Us Brits love an excuse to get drunk and have a party and there is seldom a better excuse than the Eurovision song contest. It also affords us an opportunity to carry on with another of our favourite pastimes…having a moan.
Eurovision is the longest running song contest in the world and it seems these days it features every country in the world. Even though they are excluded from hosting, Australia are now able to compete – yes, we all know they are not part of Europe.
Then there is the controversy of countries constantly voting for their neighbours. The Baltic states tend to have each others back, as do the Scandinavian countries. We tend to hate that in Britain. Mainly because we are too reserved to vote for our neighbours and vice versa, and being an Island nation we only have one anyway.
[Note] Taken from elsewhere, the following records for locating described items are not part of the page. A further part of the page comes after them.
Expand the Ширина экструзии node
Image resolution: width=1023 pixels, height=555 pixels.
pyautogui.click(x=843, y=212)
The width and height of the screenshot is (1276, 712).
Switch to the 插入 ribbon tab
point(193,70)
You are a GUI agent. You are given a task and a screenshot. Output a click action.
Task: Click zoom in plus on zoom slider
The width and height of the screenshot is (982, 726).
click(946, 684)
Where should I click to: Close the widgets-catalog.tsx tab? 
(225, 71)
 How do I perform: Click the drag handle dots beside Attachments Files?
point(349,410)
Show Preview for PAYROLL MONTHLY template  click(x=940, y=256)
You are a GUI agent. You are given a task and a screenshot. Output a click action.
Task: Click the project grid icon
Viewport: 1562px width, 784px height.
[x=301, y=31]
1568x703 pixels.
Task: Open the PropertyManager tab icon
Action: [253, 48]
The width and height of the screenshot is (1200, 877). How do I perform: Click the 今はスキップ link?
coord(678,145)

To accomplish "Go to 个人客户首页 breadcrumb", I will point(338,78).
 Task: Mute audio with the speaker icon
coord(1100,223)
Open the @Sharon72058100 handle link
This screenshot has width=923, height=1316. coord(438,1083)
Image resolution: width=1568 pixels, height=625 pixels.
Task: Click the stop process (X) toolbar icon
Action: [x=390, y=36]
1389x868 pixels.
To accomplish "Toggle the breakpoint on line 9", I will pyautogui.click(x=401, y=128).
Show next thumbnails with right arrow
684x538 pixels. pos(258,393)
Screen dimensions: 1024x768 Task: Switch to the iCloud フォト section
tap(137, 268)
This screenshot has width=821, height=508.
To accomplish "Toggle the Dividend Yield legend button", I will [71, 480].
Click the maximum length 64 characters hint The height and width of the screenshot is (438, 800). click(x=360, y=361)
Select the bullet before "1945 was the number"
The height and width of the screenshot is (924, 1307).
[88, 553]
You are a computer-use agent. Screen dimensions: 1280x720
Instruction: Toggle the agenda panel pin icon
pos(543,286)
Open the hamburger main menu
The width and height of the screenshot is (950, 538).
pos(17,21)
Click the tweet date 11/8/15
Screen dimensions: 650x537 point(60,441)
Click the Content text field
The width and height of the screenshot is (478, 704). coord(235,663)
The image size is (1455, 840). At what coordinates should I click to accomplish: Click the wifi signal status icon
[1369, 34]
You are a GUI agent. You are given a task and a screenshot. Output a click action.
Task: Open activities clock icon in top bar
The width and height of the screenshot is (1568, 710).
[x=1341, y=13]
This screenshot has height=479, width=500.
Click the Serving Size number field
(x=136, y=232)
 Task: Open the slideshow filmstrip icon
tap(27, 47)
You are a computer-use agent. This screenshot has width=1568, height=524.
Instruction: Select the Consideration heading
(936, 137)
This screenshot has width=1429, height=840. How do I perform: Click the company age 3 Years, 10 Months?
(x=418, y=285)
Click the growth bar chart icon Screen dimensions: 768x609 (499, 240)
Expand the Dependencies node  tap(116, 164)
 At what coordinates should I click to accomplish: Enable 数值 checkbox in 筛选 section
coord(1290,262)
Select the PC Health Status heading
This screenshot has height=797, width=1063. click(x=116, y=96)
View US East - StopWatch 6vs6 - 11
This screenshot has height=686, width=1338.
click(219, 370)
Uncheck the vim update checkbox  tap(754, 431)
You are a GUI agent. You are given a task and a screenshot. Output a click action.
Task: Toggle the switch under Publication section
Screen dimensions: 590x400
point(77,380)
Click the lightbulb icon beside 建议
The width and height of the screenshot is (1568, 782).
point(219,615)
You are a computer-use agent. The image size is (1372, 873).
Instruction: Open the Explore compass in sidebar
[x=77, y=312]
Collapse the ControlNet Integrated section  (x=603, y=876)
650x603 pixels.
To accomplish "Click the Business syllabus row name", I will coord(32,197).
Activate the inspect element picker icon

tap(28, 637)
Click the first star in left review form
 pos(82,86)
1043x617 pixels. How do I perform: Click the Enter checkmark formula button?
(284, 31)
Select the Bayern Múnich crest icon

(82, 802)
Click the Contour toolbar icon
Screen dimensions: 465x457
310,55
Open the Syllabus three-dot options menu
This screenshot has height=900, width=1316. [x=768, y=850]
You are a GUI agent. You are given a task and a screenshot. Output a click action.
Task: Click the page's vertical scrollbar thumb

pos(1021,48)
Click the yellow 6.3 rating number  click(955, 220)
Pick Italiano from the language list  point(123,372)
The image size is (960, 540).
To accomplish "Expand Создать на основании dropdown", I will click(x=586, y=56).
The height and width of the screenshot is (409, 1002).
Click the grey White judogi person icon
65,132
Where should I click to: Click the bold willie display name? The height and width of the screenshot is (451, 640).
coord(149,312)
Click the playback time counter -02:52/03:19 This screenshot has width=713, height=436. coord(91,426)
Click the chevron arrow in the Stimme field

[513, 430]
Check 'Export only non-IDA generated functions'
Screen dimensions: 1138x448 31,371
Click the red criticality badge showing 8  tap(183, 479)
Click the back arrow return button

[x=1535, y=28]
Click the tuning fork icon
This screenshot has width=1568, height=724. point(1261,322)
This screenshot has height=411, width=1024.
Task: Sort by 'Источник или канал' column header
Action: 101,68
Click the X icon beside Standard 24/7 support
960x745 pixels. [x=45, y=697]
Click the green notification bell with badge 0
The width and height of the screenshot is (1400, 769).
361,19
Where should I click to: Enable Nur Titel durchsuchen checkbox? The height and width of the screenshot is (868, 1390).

Then there is the controversy surrounding the location of this year’s contest. The contest is generally held in the country that won the previous year. Last year it was won by Israel. Now if you have watched the news a few times in the past couple of decades you may be aware that there are some quite contentious things happening in Israel. Due to this many people have boycotted this year’s contest. Apparently not Madonna though.
As per usual, the contest was thoroughly entertaining. From the crazy Icelandic metal-sounding entry that looked like Slipknot had discovered the BDSM section of Ann Summers, through to Australia who seemingly had queen Elsa yodelling while balancing on a rather flimsy pole. It skipped merrily between the surreal and the sublime. With efforts from Sweden, The Netherlands and Denmark, in particular, hitting the mark.
Sending a message
As well as the Icelandic rock band whose piece was a protest against issues that are ongoing in Palestine there were other acts trying to push a political agenda. The Israeli entry, in particular, was poignant and emotional. But then there was France with their openly gay and genderfluid Muslim act. They were panned by some quarters and praised by others for their bravery. The song wasn’t great but the message of inclusivity was commendable, or at least half of Twitter thought so. The non-homophobic half presumably.
The half time show
As if it wasn’t strange enough seeing the Azerbaijani fella have a projected heartbeat that made him look like Ironman or the half time show with the previous winner who looked like a cross between Dame Edna and the tinman from the Wizard of Oz. Things then got really strange. Madonna turned up with an eye patch on and a costume that looked like something out of Mad Max. She then rambled on for several minutes incoherently babbling before getting everyone to do terrible karaoke to her hit “music” like it was some really deep and profound song instead of the overplayed, pop-trash that it really is. Seriously, Beautiful Stranger and Ray of light were both better and they were dreadful.
She then took to the stage to perform one of the most soulless performances of the wildly inappropriate “Like a Prayer”. Although let’s be honest it is a banger! And included in said performance were flags pertaining to Palestine. Wow did she ever put up a neon sign pointing to the elephant in the room?
Eurovision hates Britain
The Netherlands won the contest with their inoffensive, easy listening ballad. And as always the scoring was as fun as the wacky music. Graham Norton offered atypically whimsical commentary and lamented Britain coming last like it was some sort of shock. Some may point to Brexit as the reason for our poor performance, totally overlooking that our entry was the musical equivalent of a magnolia wall. It was dull and generic and didn’t deserve to do well. Oh well there’s always next year, right?